Pumpkin is still a bit slowed down from the anesthetic, it usually takes him three days to come back to 100%, so I'm not worried. He hasn't been sick and has been eating, drinking and using the litter box.
This morning was Rep. Anna Eshoo's town hall meeting in Sunnyvale, and as usual well worth attending. The crowd was very sparse, maybe only 150 people, but chalk that up to very short notice, and everyone being real tired of politics what with the 4-year presidential campaign which came down to personalities instead of issues. Anna takes question cards from the audience, and spent from 9:15 to 10:45 reading and answering the questions. She usually tried to find the person in the audience and answer directly to the person, and she was open to the person filling in more information if it was needed. I gave her a question on the overkill digital converter box coupon campaign, and she did a great job of answering it from the point of view of someone on the telecom committee. It was the wrong answer, but only because the committee's data is wrong. The data being provided, of course, by companies which make the converter boxes.
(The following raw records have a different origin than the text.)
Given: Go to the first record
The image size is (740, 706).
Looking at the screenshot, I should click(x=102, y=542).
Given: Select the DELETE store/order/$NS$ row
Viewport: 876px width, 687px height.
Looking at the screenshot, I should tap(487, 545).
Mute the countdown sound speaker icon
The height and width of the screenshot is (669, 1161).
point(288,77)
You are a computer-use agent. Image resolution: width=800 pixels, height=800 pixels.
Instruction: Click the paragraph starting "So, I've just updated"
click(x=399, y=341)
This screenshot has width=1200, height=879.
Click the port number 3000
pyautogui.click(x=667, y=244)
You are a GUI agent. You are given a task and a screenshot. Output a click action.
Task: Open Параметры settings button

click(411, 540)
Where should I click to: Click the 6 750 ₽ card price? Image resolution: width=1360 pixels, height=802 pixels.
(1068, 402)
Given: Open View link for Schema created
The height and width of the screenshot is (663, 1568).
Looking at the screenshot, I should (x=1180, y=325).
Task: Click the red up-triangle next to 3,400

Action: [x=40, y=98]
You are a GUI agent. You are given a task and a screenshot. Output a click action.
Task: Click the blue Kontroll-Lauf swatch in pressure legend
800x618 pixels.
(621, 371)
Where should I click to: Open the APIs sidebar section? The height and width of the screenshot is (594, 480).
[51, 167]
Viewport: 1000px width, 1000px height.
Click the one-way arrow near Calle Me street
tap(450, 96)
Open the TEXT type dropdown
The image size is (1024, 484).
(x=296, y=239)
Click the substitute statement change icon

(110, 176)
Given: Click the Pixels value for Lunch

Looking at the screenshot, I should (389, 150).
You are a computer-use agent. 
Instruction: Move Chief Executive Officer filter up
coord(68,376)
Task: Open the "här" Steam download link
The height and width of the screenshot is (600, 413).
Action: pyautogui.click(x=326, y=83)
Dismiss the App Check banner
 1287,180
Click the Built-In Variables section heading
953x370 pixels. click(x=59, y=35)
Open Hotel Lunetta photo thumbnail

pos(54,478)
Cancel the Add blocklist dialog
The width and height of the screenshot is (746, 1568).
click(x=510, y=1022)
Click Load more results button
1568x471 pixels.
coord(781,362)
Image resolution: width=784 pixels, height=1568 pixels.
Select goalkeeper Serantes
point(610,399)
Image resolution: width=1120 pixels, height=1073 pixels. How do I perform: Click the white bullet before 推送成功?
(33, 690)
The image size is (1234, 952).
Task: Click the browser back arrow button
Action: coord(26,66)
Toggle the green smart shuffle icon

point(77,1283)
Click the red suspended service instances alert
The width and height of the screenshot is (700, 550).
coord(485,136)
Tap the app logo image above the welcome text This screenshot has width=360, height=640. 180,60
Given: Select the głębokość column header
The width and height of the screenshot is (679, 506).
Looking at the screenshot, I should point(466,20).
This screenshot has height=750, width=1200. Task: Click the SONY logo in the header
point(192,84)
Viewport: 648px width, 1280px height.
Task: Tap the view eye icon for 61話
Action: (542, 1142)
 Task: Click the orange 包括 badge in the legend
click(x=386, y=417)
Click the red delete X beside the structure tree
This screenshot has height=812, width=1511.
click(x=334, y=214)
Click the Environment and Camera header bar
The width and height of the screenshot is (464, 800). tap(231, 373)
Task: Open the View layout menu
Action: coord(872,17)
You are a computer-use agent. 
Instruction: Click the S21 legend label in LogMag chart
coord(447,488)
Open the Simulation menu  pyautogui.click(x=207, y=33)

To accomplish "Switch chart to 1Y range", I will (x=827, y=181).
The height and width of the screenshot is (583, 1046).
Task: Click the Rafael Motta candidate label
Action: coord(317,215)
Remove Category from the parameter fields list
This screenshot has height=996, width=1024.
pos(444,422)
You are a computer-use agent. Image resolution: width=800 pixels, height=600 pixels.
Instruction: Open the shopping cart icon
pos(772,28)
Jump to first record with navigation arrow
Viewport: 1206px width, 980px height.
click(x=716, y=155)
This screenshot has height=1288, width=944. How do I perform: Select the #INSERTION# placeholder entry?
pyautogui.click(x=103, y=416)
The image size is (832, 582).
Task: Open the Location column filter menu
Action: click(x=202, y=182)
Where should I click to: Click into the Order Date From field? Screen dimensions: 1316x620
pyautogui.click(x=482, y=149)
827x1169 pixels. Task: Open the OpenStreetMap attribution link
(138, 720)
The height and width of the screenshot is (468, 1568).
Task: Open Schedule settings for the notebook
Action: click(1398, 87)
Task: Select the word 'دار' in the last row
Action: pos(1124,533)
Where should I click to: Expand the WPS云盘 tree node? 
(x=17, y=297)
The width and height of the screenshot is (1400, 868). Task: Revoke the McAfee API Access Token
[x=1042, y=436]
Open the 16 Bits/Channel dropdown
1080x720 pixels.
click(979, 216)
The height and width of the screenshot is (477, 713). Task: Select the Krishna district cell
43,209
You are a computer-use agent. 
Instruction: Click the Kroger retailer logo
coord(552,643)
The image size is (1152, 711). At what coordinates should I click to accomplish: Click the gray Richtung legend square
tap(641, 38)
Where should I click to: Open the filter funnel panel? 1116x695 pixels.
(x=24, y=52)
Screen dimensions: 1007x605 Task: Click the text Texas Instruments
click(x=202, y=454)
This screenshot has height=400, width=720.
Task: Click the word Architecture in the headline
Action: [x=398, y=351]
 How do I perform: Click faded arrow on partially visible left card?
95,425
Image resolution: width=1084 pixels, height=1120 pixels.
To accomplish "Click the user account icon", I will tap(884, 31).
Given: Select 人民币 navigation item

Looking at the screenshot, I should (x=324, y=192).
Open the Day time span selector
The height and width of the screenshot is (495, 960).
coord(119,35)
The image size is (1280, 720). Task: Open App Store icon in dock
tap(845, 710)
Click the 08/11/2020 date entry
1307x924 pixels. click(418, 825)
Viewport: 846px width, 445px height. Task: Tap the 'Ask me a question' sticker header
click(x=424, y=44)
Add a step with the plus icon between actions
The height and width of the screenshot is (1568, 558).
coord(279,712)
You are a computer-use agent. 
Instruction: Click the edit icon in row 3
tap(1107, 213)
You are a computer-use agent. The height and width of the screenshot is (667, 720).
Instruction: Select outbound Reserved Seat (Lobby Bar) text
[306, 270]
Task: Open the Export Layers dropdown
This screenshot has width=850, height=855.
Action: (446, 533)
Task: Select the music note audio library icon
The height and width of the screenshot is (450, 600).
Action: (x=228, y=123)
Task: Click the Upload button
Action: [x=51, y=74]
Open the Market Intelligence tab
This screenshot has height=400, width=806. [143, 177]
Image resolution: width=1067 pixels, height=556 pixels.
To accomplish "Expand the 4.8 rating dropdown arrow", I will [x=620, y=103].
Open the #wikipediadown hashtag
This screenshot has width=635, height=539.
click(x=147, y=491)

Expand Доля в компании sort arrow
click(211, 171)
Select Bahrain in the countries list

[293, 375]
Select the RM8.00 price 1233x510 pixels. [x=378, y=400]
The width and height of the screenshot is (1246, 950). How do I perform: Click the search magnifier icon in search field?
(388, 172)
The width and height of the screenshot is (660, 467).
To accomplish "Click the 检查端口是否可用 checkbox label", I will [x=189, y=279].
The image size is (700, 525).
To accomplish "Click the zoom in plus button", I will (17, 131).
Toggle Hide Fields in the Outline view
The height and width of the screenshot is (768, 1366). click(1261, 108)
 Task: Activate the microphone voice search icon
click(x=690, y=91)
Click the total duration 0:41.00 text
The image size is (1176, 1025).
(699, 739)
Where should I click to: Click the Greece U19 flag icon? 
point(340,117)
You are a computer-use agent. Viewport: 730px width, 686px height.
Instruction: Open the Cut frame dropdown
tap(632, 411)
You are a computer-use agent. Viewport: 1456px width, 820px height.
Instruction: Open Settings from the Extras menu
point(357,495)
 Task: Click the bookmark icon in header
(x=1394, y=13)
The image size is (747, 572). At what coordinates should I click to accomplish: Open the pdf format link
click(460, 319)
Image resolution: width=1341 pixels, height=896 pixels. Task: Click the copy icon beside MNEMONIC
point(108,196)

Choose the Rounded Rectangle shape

She's an excellent rep, and takes the word "representative" seriously. One thing which impressed me is she pointed out every Sunnyvale city council member, and a couple of other local board members and thanked them for their public service.
She did mention one issue she supports which I think needs to be nipped in the bud. Freshman rep Jackie Speer, who is from a neighboring district, is putting up a bill to reduce the speed limit on federally-funded roads to 60 mph. The theory is it will save gasoline. It may do that in the urban communities, but it won't help on long distance drives. Last summer I drove from here to Seattle and back, with one stop each way, basically two 9-hour legs. With a warmed-up engine, the car got 44 mpg at 75 mph. Normal commuting, which is with a cold engine, the car got 33 mpg at 65 mph. For me 9 hours is pushing it. I had made the same trip back when Oregon and Washington had 50 and 55 mph limits, and got worse mileage because I had to stop overnight twice, which cooled the car down. I'd also argue that fewer hours on the road is a good thing.
I don't buy the global warming story, but I do agree that the time to develop alternate fuels is 20 years ago.
Home, had lunch, am off to the consignment store and maybe PenSFA before the Peace Corps gathering.